Now we just need to find the angles `θ` between `0` and `2π` (that's from 0 degrees all the way around to 360 degrees) that fit these conditions. We can think about our trusty unit circle!

For **`cos(θ) = -1/2`**:
* Cosine is negative in the second and third quadrants.
* We know that `cos(π/3)` (or 60 degrees) is `1/2`.
* So, in the second quadrant, the angle is `π - π/3 = 2π/3`.
* And in the third quadrant, the angle is `π + π/3 = 4π/3`.

For **`cos(θ) = -1`**:
* On the unit circle, cosine is `-1` exactly at `π` (or 180 degrees).

So, putting all our solutions together, we have `θ = 2π/3`, `θ = π`, and `θ = 4π/3`. All of these are nicely within our `0` to `2π` range!

Alternative answer

Answer: θ = 2π/3, π, 4π/3 Explain
This is a question about solving a trigonometry equation using a special identity and then factoring! . The solving step is:

First, I noticed that the equation has `cos 2θ` and `cos θ`. To make them match, I remembered a cool trick called a "double angle identity" for cosine! It says that `cos 2θ` can be changed to `2 cos² θ - 1`. That makes everything in terms of just `cos θ`!

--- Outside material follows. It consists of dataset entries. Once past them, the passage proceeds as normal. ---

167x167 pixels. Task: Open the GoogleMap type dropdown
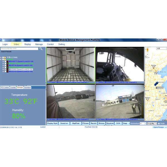coord(155,123)
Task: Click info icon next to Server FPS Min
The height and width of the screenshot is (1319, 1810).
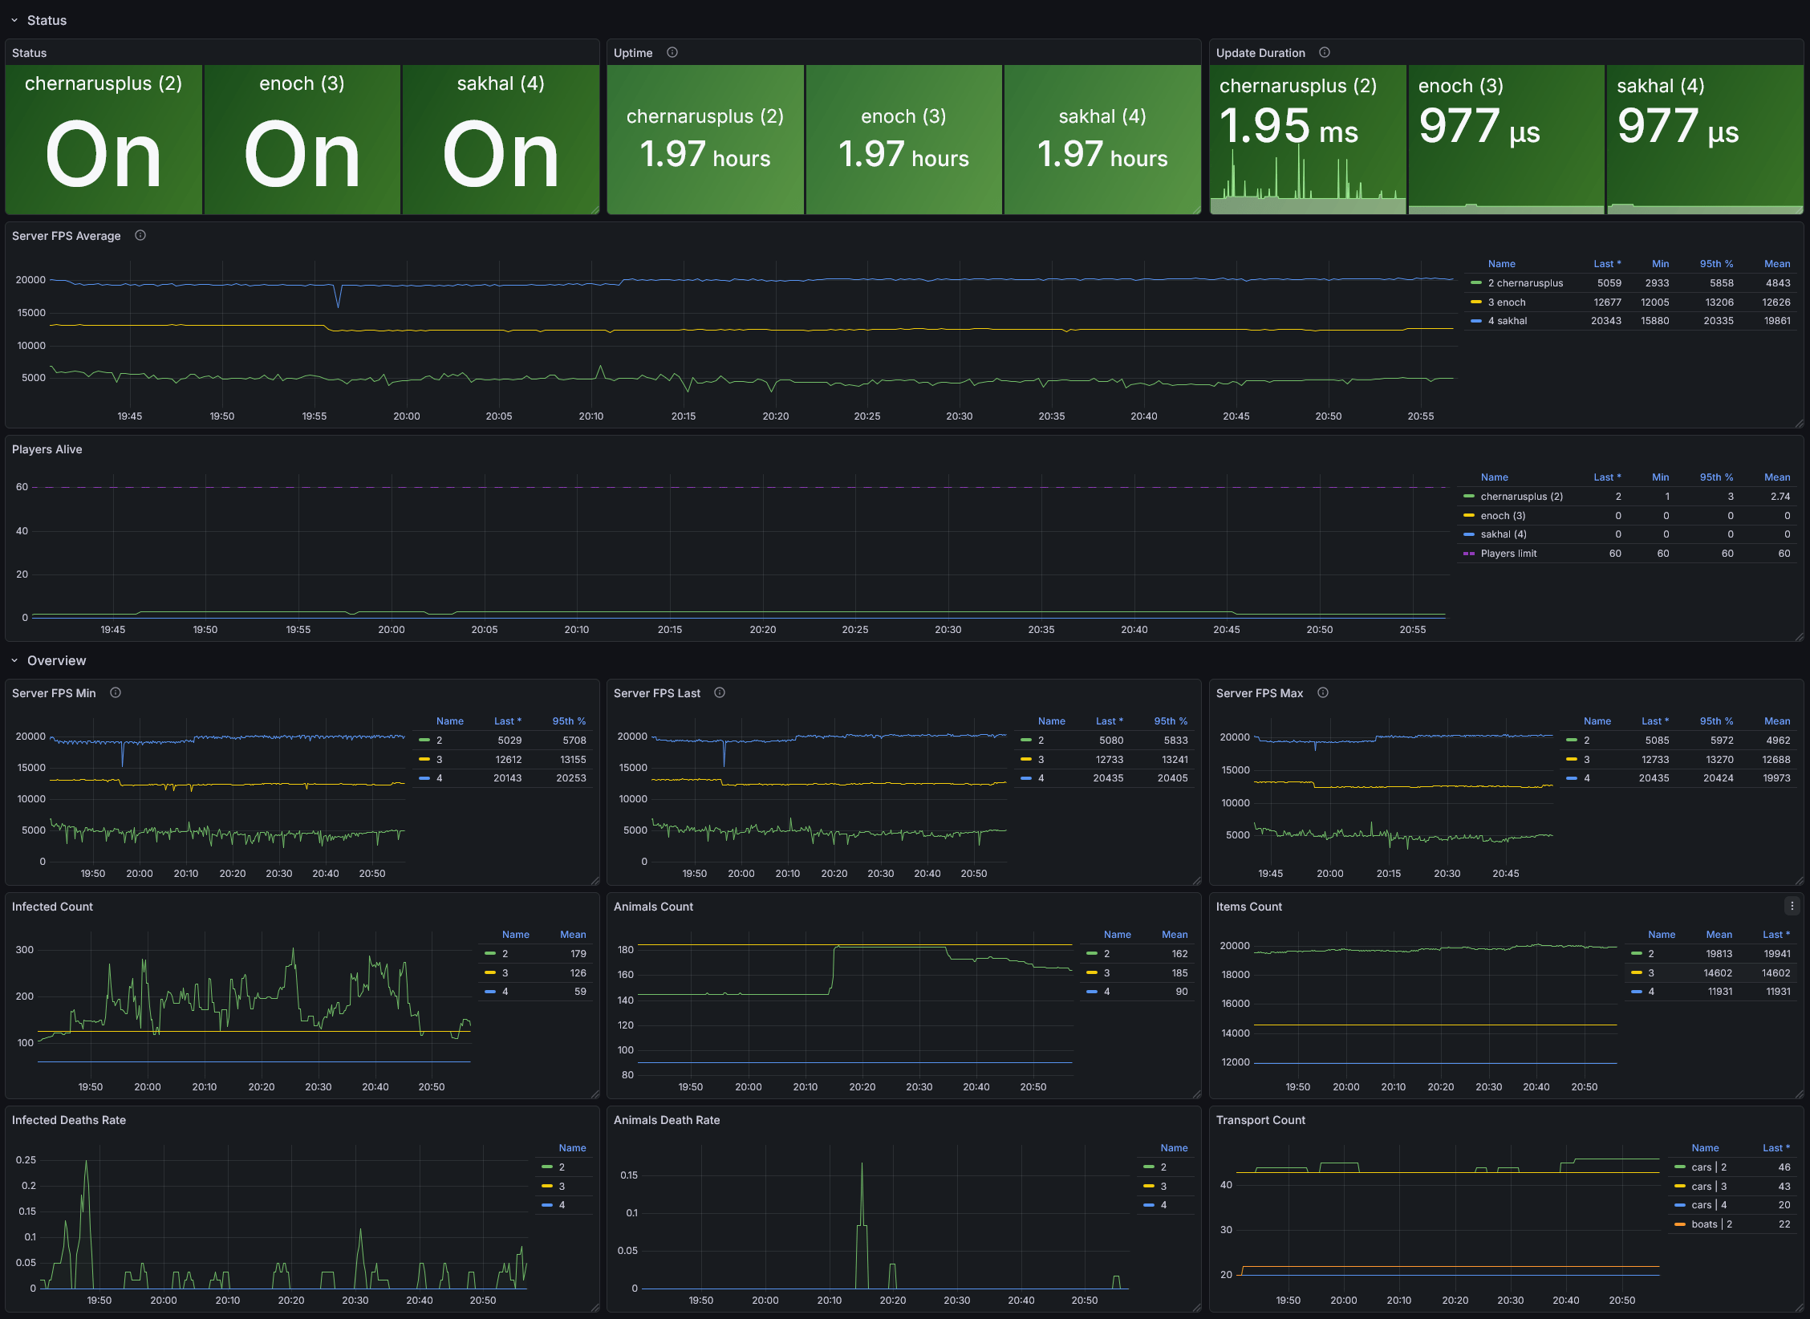Action: [116, 692]
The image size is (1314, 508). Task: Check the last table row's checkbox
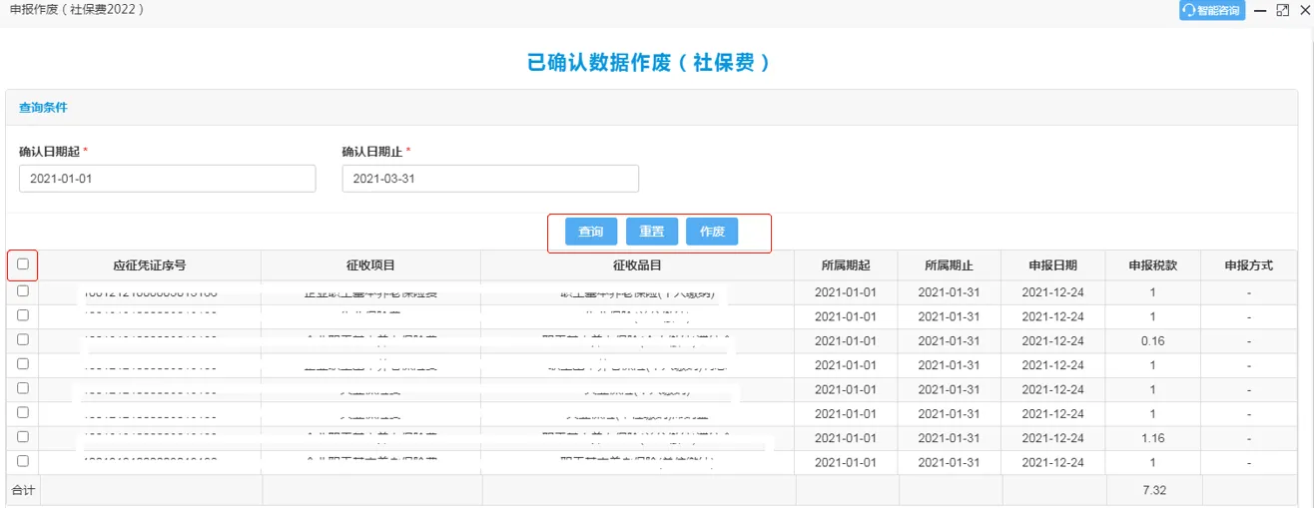point(22,461)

So, the equation `cos 2θ + 3 cos θ + 2 = 0` becomes:
`(2 cos² θ - 1) + 3 cos θ + 2 = 0`

Next, I just cleaned it up by combining the numbers:
`2 cos² θ + 3 cos θ + 1 = 0`

This looks just like a quadratic equation we learned about, kind of like `2x² + 3x + 1 = 0` if we let `x` be `cos θ`. I know how to factor those! I looked for two numbers that multiply to `2*1=2` and add up to `3`. Those numbers were `1` and `2`.
So, I factored it into:
`(2 cos θ + 1)(cos θ + 1) = 0`

Now, for this whole thing to be true, one of the parts in the parentheses has to be zero.

**Possibility 1:** `2 cos θ + 1 = 0`
If I subtract 1 from both sides: `2 cos θ = -1`
Then divide by 2: `cos θ = -1/2`

**Possibility 2:** `cos θ + 1 = 0`
If I subtract 1 from both sides: `cos θ = -1`

Finally, I just needed to find the angles `θ` between `0` and `2π` (that's one full circle on the unit circle!) for these cosine values.
* For `cos θ = -1/2`: I know that cosine is `1/2` at `π/3` (which is 60 degrees). Since it's negative, it means `θ` is in the second or third quadrant.
* In the second quadrant, `θ = π - π/3 = 2π/3`.
* In the third quadrant, `θ = π + π/3 = 4π/3`.
* For `cos θ = -1`: This happens exactly at `π` (which is 180 degrees) on the unit circle.

So, the angles that solve the equation are `2π/3`, `π`, and `4π/3`. Easy peasy!